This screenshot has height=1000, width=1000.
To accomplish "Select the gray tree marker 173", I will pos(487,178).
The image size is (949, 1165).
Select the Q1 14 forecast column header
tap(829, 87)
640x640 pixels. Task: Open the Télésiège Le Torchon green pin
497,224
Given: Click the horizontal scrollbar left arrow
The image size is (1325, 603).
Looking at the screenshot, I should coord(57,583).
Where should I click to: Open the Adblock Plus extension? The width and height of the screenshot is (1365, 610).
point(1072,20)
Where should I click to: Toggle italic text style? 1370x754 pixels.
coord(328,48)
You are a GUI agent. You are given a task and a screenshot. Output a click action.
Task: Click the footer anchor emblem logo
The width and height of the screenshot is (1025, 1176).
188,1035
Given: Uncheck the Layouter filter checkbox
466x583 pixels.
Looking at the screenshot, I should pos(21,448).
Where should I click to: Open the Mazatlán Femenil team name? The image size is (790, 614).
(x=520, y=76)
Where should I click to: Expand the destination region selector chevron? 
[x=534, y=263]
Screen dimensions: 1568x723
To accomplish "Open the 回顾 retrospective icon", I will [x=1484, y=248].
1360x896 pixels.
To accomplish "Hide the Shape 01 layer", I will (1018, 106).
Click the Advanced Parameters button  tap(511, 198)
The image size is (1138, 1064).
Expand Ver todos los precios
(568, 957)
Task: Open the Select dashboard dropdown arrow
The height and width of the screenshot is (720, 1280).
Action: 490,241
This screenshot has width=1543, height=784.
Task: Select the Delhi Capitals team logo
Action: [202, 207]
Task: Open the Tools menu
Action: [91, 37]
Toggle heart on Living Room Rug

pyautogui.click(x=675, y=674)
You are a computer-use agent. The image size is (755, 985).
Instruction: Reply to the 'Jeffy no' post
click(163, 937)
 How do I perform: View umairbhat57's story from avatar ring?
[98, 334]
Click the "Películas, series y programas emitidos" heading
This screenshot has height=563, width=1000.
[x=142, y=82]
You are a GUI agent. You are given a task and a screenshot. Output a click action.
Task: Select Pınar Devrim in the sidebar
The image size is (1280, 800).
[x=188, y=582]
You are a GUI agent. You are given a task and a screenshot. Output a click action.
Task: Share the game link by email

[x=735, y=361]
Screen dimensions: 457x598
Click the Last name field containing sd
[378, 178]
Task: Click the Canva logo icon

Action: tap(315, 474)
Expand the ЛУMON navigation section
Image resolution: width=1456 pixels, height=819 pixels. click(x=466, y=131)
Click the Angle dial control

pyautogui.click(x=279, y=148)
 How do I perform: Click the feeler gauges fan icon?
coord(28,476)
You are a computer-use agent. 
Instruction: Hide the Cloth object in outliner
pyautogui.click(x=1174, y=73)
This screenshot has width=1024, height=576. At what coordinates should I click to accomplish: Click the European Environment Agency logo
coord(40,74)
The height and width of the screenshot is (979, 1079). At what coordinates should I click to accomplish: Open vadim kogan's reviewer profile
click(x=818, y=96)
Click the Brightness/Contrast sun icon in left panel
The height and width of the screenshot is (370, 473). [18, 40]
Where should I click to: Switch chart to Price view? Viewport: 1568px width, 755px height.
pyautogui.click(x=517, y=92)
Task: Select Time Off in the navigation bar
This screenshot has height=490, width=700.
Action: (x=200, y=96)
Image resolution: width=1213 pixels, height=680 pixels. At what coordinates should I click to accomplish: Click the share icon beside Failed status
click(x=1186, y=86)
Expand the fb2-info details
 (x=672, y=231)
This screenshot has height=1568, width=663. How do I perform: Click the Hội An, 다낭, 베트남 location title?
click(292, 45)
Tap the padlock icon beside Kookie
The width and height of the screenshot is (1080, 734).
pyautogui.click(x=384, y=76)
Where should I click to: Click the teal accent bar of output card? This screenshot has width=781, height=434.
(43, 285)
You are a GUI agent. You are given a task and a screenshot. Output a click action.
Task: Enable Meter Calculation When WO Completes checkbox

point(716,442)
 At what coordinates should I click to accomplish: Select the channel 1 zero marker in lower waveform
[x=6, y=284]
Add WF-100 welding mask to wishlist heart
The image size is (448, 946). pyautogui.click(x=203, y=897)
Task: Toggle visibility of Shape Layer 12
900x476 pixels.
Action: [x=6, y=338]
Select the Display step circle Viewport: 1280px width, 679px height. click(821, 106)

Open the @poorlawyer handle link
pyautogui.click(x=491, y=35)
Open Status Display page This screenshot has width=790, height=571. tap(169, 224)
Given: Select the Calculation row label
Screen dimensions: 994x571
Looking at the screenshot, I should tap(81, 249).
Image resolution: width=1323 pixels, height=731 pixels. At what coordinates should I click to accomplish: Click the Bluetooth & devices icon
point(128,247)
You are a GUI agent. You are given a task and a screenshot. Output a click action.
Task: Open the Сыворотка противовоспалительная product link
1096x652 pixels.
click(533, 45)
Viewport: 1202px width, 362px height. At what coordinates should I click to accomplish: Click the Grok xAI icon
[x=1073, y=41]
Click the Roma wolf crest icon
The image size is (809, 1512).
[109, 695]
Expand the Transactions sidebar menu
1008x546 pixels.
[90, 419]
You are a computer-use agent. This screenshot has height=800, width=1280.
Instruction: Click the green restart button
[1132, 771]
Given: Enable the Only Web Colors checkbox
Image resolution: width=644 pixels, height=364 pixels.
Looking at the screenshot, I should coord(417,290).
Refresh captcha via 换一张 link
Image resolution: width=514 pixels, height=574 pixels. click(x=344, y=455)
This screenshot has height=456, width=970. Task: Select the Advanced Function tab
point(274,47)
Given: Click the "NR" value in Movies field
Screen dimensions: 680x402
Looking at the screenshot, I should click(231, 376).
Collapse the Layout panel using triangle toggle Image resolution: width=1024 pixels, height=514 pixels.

▶ _TRY IT_:
Write every line of the entries again, word for word.

▶ _RESULT_:
This screenshot has height=1000, width=1000.
To accomplish "Select the gray tree marker 173", I will pos(487,178).
The image size is (949, 1165).
Select the Q1 14 forecast column header
tap(829, 87)
640x640 pixels. Task: Open the Télésiège Le Torchon green pin
497,224
Given: Click the horizontal scrollbar left arrow
The image size is (1325, 603).
Looking at the screenshot, I should coord(57,583).
Where should I click to: Open the Adblock Plus extension? The width and height of the screenshot is (1365, 610).
point(1072,20)
Where should I click to: Toggle italic text style? 1370x754 pixels.
coord(328,48)
You are a GUI agent. You are given a task and a screenshot. Output a click action.
Task: Click the footer anchor emblem logo
The width and height of the screenshot is (1025, 1176).
188,1035
Given: Uncheck the Layouter filter checkbox
466x583 pixels.
Looking at the screenshot, I should pos(21,448).
Where should I click to: Open the Mazatlán Femenil team name? The image size is (790, 614).
(x=520, y=76)
Where should I click to: Expand the destination region selector chevron? 
[x=534, y=263]
Screen dimensions: 1568x723
To accomplish "Open the 回顾 retrospective icon", I will [x=1484, y=248].
1360x896 pixels.
To accomplish "Hide the Shape 01 layer", I will (1018, 106).
Click the Advanced Parameters button  tap(511, 198)
The image size is (1138, 1064).
Expand Ver todos los precios
(568, 957)
Task: Open the Select dashboard dropdown arrow
The height and width of the screenshot is (720, 1280).
Action: 490,241
This screenshot has width=1543, height=784.
Task: Select the Delhi Capitals team logo
Action: [202, 207]
Task: Open the Tools menu
Action: [91, 37]
Toggle heart on Living Room Rug

pyautogui.click(x=675, y=674)
You are a computer-use agent. The image size is (755, 985).
Instruction: Reply to the 'Jeffy no' post
click(163, 937)
 How do I perform: View umairbhat57's story from avatar ring?
[98, 334]
Click the "Películas, series y programas emitidos" heading
This screenshot has height=563, width=1000.
[x=142, y=82]
You are a GUI agent. You are given a task and a screenshot. Output a click action.
Task: Select Pınar Devrim in the sidebar
The image size is (1280, 800).
[x=188, y=582]
You are a GUI agent. You are given a task and a screenshot. Output a click action.
Task: Share the game link by email

[x=735, y=361]
Screen dimensions: 457x598
Click the Last name field containing sd
[378, 178]
Task: Click the Canva logo icon

Action: tap(315, 474)
Expand the ЛУMON navigation section
Image resolution: width=1456 pixels, height=819 pixels. click(x=466, y=131)
Click the Angle dial control

pyautogui.click(x=279, y=148)
 How do I perform: Click the feeler gauges fan icon?
coord(28,476)
You are a computer-use agent. 
Instruction: Hide the Cloth object in outliner
pyautogui.click(x=1174, y=73)
This screenshot has width=1024, height=576. At what coordinates should I click to accomplish: Click the European Environment Agency logo
coord(40,74)
The height and width of the screenshot is (979, 1079). At what coordinates should I click to accomplish: Open vadim kogan's reviewer profile
click(x=818, y=96)
Click the Brightness/Contrast sun icon in left panel
The height and width of the screenshot is (370, 473). [18, 40]
Where should I click to: Switch chart to Price view? Viewport: 1568px width, 755px height.
pyautogui.click(x=517, y=92)
Task: Select Time Off in the navigation bar
This screenshot has height=490, width=700.
Action: (x=200, y=96)
Image resolution: width=1213 pixels, height=680 pixels. At what coordinates should I click to accomplish: Click the share icon beside Failed status
click(x=1186, y=86)
Expand the fb2-info details
 (x=672, y=231)
This screenshot has height=1568, width=663. How do I perform: Click the Hội An, 다낭, 베트남 location title?
click(292, 45)
Tap the padlock icon beside Kookie
The width and height of the screenshot is (1080, 734).
pyautogui.click(x=384, y=76)
Where should I click to: Click the teal accent bar of output card? This screenshot has width=781, height=434.
(43, 285)
You are a GUI agent. You are given a task and a screenshot. Output a click action.
Task: Enable Meter Calculation When WO Completes checkbox

point(716,442)
 At what coordinates should I click to accomplish: Select the channel 1 zero marker in lower waveform
[x=6, y=284]
Add WF-100 welding mask to wishlist heart
The image size is (448, 946). pyautogui.click(x=203, y=897)
Task: Toggle visibility of Shape Layer 12
900x476 pixels.
Action: [x=6, y=338]
Select the Display step circle Viewport: 1280px width, 679px height. click(821, 106)

Open the @poorlawyer handle link
pyautogui.click(x=491, y=35)
Open Status Display page This screenshot has width=790, height=571. tap(169, 224)
Given: Select the Calculation row label
Screen dimensions: 994x571
Looking at the screenshot, I should tap(81, 249).
Image resolution: width=1323 pixels, height=731 pixels. At what coordinates should I click to accomplish: Click the Bluetooth & devices icon
point(128,247)
You are a GUI agent. You are given a task and a screenshot. Output a click action.
Task: Open the Сыворотка противовоспалительная product link
1096x652 pixels.
click(533, 45)
Viewport: 1202px width, 362px height. At what coordinates should I click to accomplish: Click the Grok xAI icon
[x=1073, y=41]
Click the Roma wolf crest icon
The image size is (809, 1512).
[109, 695]
Expand the Transactions sidebar menu
1008x546 pixels.
[90, 419]
You are a computer-use agent. This screenshot has height=800, width=1280.
Instruction: Click the green restart button
[1132, 771]
Given: Enable the Only Web Colors checkbox
Image resolution: width=644 pixels, height=364 pixels.
Looking at the screenshot, I should coord(417,290).
Refresh captcha via 换一张 link
Image resolution: width=514 pixels, height=574 pixels. click(x=344, y=455)
This screenshot has height=456, width=970. Task: Select the Advanced Function tab
point(274,47)
Given: Click the "NR" value in Movies field
Screen dimensions: 680x402
Looking at the screenshot, I should click(231, 376).
Collapse the Layout panel using triangle toggle Image resolution: width=1024 pixels, height=514 pixels.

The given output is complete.